To solve the problem, we need to determine the frequency of the first line of the Balmer series for a singly ionized helium atom (He⁺) based on the frequency of the first line of the Balmer series in a hydrogen atom (H₂) given as \( v_0 \). ### Step-by-Step Solution: 1. **Understanding the Balmer Series**: The Balmer series corresponds to transitions of electrons in hydrogen (and hydrogen-like atoms) from higher energy levels to the second energy level (n=2).
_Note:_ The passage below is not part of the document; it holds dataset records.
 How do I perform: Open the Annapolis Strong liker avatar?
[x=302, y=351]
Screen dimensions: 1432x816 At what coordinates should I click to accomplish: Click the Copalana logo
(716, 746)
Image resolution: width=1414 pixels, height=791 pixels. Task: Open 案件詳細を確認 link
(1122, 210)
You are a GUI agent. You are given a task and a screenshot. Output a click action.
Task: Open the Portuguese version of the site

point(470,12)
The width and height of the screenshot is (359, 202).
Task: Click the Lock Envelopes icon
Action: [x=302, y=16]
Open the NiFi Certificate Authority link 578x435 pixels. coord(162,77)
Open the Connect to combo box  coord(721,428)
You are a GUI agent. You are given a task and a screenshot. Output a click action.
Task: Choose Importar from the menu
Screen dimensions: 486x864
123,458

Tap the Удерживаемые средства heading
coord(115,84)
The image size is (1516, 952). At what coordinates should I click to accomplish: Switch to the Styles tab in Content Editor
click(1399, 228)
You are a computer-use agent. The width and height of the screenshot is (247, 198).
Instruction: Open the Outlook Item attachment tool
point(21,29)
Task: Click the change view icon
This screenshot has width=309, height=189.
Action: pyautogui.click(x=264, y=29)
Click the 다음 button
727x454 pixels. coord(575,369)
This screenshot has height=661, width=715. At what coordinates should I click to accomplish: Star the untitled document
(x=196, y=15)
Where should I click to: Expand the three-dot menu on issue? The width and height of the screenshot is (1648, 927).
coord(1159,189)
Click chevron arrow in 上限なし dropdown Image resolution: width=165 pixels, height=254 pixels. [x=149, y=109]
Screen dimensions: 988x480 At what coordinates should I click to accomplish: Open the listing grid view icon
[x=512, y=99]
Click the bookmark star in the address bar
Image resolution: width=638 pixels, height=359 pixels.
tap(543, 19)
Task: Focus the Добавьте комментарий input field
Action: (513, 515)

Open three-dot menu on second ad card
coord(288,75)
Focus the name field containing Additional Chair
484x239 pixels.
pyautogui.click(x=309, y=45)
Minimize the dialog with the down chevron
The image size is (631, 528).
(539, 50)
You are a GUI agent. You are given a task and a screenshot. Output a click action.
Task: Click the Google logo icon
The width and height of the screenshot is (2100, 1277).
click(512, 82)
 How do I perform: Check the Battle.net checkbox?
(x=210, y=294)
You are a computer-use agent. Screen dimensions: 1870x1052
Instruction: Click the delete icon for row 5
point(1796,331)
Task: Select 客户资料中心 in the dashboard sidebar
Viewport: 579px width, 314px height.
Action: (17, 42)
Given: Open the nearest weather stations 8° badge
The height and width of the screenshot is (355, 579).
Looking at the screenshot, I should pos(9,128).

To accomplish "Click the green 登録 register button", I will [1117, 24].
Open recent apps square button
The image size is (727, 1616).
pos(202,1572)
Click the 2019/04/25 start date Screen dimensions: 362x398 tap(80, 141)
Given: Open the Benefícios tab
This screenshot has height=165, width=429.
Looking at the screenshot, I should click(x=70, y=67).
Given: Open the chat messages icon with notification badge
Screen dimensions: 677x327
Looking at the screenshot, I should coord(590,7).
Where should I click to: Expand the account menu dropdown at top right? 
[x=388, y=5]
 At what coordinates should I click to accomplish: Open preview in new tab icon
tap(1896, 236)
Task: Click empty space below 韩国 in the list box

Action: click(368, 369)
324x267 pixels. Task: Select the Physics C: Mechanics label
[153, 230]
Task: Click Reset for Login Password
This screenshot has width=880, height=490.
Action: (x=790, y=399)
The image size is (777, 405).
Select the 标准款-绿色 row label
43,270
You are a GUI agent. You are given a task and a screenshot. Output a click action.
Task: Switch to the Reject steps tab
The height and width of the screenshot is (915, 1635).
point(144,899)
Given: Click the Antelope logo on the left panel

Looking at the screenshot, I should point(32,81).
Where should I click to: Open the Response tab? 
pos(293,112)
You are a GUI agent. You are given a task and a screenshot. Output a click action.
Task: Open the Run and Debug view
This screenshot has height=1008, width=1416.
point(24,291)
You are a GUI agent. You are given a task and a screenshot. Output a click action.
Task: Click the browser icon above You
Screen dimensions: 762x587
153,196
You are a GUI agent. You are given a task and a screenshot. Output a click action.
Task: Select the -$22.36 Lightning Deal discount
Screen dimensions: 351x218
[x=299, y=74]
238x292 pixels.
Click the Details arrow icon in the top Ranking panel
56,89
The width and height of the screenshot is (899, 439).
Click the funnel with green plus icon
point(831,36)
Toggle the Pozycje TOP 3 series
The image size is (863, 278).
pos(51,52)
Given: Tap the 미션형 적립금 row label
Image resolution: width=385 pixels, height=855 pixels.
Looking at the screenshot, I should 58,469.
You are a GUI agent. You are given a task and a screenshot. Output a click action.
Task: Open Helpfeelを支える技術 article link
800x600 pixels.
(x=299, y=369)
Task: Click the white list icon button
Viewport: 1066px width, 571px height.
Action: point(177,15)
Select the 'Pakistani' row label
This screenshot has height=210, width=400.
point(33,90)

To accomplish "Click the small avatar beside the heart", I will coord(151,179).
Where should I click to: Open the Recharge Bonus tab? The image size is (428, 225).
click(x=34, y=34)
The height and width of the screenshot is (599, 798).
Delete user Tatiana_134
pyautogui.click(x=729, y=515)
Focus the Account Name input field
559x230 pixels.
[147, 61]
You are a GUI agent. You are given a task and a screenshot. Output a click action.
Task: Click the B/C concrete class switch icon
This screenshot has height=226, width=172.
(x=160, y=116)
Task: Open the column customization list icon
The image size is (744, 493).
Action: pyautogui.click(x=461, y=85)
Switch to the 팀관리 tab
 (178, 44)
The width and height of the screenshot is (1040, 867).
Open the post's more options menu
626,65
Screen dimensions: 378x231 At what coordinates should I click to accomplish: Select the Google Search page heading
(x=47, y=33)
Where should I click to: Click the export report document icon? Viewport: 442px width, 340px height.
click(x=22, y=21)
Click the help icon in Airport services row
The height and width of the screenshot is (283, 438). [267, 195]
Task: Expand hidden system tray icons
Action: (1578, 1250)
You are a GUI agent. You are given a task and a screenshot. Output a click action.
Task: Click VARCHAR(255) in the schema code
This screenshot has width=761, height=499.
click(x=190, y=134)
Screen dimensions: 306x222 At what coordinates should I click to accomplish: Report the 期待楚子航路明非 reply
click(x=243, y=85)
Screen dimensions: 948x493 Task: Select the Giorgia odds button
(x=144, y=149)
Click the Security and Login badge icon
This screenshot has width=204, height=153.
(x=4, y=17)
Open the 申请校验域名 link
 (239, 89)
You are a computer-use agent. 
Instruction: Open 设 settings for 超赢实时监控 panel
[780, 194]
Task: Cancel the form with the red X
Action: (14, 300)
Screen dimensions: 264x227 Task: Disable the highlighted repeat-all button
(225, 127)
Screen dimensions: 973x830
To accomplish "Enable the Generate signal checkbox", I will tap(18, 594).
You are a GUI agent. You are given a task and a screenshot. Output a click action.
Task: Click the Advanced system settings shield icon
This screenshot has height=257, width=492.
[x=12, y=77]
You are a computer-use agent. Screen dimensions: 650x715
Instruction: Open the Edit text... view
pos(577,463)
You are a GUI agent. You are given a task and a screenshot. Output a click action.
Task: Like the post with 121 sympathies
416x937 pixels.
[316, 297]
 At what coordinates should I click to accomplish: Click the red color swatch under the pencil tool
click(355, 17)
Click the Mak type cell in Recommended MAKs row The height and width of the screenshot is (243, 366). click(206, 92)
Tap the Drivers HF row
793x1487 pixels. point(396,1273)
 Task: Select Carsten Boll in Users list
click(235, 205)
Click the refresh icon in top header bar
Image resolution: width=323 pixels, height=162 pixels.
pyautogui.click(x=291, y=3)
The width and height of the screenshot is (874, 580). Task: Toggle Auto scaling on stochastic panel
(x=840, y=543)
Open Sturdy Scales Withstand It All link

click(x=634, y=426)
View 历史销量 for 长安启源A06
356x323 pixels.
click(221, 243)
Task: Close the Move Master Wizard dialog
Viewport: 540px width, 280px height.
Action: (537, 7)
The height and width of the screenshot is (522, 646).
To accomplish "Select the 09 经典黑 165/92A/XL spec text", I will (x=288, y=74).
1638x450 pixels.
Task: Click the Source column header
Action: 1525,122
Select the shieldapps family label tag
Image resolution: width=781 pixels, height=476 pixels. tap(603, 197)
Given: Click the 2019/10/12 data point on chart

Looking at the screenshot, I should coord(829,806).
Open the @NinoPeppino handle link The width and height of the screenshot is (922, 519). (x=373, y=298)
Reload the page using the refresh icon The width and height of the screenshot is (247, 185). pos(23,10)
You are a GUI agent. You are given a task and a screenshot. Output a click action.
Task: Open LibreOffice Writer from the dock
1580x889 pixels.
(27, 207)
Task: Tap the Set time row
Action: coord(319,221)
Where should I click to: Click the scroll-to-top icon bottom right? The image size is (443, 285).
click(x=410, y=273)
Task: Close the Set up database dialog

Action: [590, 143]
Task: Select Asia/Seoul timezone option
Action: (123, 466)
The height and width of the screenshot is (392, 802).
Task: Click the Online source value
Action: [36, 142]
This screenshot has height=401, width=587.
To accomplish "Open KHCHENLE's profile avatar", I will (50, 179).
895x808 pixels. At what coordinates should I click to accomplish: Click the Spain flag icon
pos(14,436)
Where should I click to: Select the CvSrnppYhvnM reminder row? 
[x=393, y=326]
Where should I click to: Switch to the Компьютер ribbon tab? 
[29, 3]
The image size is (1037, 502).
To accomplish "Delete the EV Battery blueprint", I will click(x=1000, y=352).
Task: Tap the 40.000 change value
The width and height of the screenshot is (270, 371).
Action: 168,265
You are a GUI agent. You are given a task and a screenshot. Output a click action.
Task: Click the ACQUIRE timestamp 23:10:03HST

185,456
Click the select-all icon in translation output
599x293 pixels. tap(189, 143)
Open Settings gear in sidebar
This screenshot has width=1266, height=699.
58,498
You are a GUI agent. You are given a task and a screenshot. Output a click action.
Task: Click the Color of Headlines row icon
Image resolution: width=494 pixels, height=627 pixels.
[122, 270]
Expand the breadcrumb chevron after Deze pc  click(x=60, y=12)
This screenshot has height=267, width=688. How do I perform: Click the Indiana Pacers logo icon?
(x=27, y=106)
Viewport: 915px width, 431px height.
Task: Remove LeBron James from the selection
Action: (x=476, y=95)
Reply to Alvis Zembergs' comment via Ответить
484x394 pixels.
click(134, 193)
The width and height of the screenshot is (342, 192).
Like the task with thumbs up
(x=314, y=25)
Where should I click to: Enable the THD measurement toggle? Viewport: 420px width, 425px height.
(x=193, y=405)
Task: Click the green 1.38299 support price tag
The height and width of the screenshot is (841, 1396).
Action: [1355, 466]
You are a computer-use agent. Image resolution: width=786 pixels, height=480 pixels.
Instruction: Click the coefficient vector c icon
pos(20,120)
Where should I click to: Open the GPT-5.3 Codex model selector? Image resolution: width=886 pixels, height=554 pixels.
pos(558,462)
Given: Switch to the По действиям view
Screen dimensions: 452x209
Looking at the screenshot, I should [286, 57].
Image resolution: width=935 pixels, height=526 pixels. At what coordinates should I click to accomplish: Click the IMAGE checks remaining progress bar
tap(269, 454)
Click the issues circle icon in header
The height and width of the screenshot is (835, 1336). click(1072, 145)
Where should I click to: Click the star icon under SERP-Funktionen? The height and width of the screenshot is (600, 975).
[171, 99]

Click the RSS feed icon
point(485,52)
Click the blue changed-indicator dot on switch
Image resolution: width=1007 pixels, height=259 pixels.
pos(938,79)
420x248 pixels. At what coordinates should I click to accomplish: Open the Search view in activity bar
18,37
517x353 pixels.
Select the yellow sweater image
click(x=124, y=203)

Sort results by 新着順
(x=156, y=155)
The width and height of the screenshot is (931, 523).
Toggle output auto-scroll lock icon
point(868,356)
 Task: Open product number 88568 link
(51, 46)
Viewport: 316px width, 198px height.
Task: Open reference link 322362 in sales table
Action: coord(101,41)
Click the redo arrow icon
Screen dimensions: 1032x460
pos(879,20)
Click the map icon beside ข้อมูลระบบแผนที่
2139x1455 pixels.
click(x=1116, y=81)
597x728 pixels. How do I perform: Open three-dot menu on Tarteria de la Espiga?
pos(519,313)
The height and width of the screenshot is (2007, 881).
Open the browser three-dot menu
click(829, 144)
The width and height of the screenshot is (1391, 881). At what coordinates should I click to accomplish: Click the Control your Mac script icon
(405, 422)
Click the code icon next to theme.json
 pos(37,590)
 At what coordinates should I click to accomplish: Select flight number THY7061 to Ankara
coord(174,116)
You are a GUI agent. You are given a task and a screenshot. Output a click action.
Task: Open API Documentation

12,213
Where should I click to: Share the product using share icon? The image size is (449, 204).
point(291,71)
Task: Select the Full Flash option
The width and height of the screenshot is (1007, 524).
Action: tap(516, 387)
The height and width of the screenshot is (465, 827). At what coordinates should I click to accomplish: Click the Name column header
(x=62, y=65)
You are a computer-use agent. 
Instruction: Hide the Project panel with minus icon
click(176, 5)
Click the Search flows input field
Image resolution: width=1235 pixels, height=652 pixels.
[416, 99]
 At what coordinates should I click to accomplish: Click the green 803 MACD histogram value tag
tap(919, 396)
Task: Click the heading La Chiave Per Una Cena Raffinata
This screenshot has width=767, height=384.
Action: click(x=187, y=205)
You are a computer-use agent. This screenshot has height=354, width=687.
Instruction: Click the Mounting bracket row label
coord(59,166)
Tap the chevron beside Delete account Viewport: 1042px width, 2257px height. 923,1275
The first line of the Balmer series corresponds to the transition from n=3 to n=2. 2. **Frequency Relation in Hydrogen**: The frequency of the emitted photon during this transition can be expressed using the Rydberg formula: \[ v = R_H \left( \frac{1}{n_2^2} - \frac{1}{n_1^2} \right) \] where \( R_H \) is the Rydberg constant for hydrogen, \( n_1 = 2 \), and \( n_2 = 3 \). 3. **Ionized Helium Atom (He⁺)**: The singly ionized helium atom (He⁺) is a hydrogen-like atom with \( Z = 2 \) (where Z is the atomic number). The frequency of the emitted photon for He⁺ can be similarly expressed: \[ v_{He^+} = R_{He} \left( \frac{1}{n_2^2} - \frac{1}{n_1^2} \right) \] where \( R_{He} = Z^2 R_H = 2^2 R_H = 4 R_H \). 4. **Calculating the Frequency for He⁺**: For the transition from n=3 to n=2 in He⁺, we have: \[ v_{He^+} = 4 R_H \left( \frac{1}{2^2} - \frac{1}{3^2} \right) \] This can be simplified to: \[ v_{He^+} = 4 R_H \left( \frac{1}{4} - \frac{1}{9} \right) \] To combine the fractions: \[ \frac{1}{4} - \frac{1}{9} = \frac{9 - 4}{36} = \frac{5}{36} \] Thus, \[ v_{He^+} = 4 R_H \cdot \frac{5}{36} = \frac{20 R_H}{36} = \frac{5 R_H}{9} \] 5. **Relating to \( v_0 \)**: Since we know that the frequency of the first line of the Balmer series in hydrogen is given as \( v_0 \): \[ v_0 = R_H \left( \frac{1}{4} - \frac{1}{9} \right) = R_H \cdot \frac{5}{36} \] Therefore, we can express \( R_H \) in terms of \( v_0 \): \[ R_H = \frac{36 v_0}{5} \] 6. **Substituting \( R_H \) back**: Now substituting this back into the frequency for He⁺: \[ v_{He^+} = \frac{5}{9} \cdot \frac{36 v_0}{5} = \frac{36 v_0}{9} = 4 v_0 \] ### Final Answer: The frequency of the line emitted by the singly ionized helium atom is \( 4 v_0 \).